## Recorded data
· · · · · · ·

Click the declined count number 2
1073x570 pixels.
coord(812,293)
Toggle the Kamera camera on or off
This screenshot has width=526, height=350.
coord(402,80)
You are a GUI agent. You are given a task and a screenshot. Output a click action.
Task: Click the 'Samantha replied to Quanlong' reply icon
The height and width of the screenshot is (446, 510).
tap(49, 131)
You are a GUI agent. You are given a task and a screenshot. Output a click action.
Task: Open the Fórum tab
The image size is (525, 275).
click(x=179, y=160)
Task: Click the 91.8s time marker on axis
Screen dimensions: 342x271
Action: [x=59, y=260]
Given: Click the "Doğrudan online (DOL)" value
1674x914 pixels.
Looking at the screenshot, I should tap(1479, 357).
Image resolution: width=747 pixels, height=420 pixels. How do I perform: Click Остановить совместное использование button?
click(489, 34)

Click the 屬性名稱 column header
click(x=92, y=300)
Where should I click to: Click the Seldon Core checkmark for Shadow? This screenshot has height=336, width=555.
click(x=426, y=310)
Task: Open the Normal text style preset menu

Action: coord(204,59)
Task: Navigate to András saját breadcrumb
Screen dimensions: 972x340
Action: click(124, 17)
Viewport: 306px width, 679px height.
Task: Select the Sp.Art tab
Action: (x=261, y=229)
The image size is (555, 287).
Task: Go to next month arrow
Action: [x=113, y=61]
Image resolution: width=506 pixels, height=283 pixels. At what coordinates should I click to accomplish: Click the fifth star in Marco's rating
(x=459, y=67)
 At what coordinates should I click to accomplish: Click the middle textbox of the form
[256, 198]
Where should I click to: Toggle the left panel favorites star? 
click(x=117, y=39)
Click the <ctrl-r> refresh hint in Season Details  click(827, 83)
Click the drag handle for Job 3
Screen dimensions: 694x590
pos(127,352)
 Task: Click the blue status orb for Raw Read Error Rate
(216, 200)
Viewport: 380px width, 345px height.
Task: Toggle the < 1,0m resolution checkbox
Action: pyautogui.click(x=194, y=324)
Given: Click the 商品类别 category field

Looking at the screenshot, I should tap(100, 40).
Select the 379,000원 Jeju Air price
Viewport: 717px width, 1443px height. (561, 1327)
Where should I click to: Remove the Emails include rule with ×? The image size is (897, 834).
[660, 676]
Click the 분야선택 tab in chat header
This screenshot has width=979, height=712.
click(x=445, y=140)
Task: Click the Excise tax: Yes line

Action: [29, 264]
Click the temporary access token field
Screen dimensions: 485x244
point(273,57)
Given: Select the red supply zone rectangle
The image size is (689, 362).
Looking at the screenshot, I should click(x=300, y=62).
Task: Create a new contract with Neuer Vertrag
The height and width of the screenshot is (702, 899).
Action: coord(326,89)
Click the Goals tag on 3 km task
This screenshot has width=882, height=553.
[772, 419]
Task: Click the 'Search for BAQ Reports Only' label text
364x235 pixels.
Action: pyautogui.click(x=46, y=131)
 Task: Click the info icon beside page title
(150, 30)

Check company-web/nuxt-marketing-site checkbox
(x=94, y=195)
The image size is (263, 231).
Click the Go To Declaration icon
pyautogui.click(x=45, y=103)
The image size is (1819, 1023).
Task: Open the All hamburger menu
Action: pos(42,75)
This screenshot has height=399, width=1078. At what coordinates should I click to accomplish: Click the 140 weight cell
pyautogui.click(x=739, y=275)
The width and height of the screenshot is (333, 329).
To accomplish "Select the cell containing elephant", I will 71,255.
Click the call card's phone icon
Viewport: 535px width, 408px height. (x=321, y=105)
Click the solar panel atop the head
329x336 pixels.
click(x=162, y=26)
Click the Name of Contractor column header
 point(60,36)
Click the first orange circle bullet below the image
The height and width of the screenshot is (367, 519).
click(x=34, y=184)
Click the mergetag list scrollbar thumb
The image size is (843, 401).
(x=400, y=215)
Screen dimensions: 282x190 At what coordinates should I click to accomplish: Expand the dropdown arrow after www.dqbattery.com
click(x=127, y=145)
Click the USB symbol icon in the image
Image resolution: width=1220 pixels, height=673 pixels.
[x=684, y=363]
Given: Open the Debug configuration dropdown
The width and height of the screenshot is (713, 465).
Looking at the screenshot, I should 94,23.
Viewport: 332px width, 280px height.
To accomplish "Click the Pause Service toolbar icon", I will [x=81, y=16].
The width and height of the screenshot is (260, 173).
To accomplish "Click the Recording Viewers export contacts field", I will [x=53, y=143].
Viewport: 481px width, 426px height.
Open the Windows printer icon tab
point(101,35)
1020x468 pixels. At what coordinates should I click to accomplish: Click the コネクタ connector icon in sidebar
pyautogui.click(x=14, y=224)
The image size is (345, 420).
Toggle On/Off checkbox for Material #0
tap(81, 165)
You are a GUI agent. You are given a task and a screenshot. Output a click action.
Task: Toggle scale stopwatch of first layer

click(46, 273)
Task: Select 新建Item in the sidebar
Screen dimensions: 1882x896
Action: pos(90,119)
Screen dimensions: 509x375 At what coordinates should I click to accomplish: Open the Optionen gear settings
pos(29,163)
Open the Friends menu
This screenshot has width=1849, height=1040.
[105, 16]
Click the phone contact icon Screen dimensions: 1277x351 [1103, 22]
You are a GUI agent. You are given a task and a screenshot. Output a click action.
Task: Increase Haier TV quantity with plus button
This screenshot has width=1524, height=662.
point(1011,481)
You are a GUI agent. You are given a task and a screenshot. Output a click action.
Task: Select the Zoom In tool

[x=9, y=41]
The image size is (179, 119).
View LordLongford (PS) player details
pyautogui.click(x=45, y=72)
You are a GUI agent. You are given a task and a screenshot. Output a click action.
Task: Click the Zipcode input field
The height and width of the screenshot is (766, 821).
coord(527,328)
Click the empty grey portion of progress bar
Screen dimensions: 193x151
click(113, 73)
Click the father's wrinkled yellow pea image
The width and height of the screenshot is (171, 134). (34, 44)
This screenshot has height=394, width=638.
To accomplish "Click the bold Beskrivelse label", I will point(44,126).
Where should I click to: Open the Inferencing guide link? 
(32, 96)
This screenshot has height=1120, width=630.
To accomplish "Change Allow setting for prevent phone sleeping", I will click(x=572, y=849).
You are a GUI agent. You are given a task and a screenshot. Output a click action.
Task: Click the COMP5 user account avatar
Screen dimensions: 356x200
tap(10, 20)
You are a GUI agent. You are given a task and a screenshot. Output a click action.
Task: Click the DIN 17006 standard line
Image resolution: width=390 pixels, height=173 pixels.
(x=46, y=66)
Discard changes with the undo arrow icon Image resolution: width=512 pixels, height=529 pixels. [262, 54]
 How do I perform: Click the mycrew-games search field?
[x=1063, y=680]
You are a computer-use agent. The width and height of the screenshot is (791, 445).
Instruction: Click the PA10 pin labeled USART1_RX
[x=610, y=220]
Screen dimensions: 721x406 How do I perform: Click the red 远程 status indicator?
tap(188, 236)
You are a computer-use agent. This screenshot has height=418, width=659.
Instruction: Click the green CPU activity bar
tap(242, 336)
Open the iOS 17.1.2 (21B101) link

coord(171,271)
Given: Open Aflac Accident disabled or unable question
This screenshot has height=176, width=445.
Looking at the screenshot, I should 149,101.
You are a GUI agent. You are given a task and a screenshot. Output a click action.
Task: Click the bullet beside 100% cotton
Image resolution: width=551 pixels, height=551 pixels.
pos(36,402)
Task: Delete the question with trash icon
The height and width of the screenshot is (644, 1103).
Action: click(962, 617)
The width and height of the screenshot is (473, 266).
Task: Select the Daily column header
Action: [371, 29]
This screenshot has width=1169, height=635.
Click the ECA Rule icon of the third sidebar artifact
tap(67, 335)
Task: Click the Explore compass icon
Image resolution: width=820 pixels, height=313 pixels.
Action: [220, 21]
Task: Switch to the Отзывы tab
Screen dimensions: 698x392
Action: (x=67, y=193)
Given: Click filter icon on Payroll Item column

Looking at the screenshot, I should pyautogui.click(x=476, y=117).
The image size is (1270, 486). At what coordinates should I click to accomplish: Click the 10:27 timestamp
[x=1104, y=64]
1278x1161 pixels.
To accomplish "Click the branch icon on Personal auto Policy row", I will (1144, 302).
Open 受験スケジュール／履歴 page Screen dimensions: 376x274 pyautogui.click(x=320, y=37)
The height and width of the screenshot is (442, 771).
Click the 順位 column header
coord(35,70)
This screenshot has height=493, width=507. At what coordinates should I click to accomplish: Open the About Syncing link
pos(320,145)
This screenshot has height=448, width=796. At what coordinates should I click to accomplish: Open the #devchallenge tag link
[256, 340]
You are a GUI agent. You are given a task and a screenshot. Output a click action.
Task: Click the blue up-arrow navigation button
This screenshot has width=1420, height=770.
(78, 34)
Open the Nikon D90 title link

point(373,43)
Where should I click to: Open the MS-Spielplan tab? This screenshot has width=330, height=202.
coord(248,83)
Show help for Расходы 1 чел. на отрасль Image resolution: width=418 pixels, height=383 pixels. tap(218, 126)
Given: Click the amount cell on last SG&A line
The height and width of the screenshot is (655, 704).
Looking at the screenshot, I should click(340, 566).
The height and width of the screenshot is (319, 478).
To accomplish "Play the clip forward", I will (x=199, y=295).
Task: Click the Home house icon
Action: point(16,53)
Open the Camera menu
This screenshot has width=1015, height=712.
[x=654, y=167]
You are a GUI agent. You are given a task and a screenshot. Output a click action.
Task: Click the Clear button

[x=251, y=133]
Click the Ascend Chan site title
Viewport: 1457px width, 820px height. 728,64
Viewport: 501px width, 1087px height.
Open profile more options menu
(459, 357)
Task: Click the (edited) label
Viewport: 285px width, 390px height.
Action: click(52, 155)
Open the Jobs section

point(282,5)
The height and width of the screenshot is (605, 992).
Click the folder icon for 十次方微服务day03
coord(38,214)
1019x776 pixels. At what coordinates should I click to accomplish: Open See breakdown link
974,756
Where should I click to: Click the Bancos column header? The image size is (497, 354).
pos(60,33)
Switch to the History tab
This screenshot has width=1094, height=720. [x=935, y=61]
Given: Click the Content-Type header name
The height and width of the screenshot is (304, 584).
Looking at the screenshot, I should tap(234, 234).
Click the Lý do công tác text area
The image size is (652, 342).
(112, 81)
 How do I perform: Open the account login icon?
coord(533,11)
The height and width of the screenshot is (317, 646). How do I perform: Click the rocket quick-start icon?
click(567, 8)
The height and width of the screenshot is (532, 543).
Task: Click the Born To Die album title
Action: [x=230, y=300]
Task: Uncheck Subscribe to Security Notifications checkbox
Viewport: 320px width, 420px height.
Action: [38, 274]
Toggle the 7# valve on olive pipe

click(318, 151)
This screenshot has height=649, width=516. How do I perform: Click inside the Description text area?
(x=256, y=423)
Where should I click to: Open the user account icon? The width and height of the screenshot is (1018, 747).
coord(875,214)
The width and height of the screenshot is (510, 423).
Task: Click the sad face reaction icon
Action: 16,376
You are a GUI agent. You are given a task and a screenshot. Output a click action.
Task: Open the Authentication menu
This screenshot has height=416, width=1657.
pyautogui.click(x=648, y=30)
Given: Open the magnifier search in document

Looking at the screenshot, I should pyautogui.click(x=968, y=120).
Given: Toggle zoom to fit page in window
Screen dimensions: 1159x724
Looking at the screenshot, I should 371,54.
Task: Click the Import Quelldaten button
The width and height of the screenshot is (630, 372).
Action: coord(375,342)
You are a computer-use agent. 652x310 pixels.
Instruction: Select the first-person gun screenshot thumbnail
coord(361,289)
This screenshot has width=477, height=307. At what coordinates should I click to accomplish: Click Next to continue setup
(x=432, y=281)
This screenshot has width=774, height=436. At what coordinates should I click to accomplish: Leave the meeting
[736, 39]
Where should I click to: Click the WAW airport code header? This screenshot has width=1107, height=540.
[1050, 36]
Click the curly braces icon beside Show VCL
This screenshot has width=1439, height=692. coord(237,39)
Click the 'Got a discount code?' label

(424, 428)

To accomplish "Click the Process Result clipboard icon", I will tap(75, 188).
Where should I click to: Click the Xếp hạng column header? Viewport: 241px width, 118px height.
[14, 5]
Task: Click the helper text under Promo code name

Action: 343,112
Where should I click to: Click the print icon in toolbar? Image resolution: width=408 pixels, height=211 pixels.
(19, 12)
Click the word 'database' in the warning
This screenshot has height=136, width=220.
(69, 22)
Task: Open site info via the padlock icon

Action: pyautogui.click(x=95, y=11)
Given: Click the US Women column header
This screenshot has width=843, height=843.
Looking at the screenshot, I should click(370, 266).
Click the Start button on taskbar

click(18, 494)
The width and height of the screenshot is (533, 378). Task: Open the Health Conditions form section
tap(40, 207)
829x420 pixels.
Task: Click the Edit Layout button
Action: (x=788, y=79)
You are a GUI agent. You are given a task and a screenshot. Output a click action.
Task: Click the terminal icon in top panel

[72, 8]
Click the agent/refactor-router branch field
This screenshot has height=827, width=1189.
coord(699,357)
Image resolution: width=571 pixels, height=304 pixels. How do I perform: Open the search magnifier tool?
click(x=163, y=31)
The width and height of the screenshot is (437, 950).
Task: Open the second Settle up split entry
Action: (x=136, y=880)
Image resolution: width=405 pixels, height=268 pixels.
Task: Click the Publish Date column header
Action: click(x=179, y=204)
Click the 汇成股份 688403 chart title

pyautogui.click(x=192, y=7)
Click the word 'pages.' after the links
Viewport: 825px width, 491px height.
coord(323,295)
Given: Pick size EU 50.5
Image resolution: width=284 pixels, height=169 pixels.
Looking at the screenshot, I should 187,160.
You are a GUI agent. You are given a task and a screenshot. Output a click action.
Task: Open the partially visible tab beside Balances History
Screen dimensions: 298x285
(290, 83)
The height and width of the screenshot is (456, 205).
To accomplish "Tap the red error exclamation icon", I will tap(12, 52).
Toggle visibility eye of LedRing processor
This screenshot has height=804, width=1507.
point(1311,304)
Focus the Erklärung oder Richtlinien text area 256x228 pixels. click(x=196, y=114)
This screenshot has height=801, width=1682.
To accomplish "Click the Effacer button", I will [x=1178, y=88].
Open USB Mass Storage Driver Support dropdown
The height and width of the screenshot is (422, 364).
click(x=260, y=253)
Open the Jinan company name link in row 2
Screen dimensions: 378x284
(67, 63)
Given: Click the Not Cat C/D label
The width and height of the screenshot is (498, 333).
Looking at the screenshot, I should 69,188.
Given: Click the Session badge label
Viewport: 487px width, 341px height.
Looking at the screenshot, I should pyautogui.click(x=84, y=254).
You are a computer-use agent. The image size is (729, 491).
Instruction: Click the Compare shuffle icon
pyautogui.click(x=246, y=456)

· · · · · · ·

Give back exactly the lines above, from the line containing "The height and width of the screenshot is (644, 1103)." through the line containing "Open 受験スケジュール／履歴 page", with both end lines and nothing more.

## Response box
The height and width of the screenshot is (644, 1103).
Action: click(962, 617)
The width and height of the screenshot is (473, 266).
Task: Select the Daily column header
Action: [371, 29]
This screenshot has width=1169, height=635.
Click the ECA Rule icon of the third sidebar artifact
tap(67, 335)
Task: Click the Explore compass icon
Image resolution: width=820 pixels, height=313 pixels.
Action: [220, 21]
Task: Switch to the Отзывы tab
Screen dimensions: 698x392
Action: (x=67, y=193)
Given: Click filter icon on Payroll Item column

Looking at the screenshot, I should pyautogui.click(x=476, y=117).
The image size is (1270, 486). At what coordinates should I click to accomplish: Click the 10:27 timestamp
[x=1104, y=64]
1278x1161 pixels.
To accomplish "Click the branch icon on Personal auto Policy row", I will (1144, 302).
Open 受験スケジュール／履歴 page Screen dimensions: 376x274 pyautogui.click(x=320, y=37)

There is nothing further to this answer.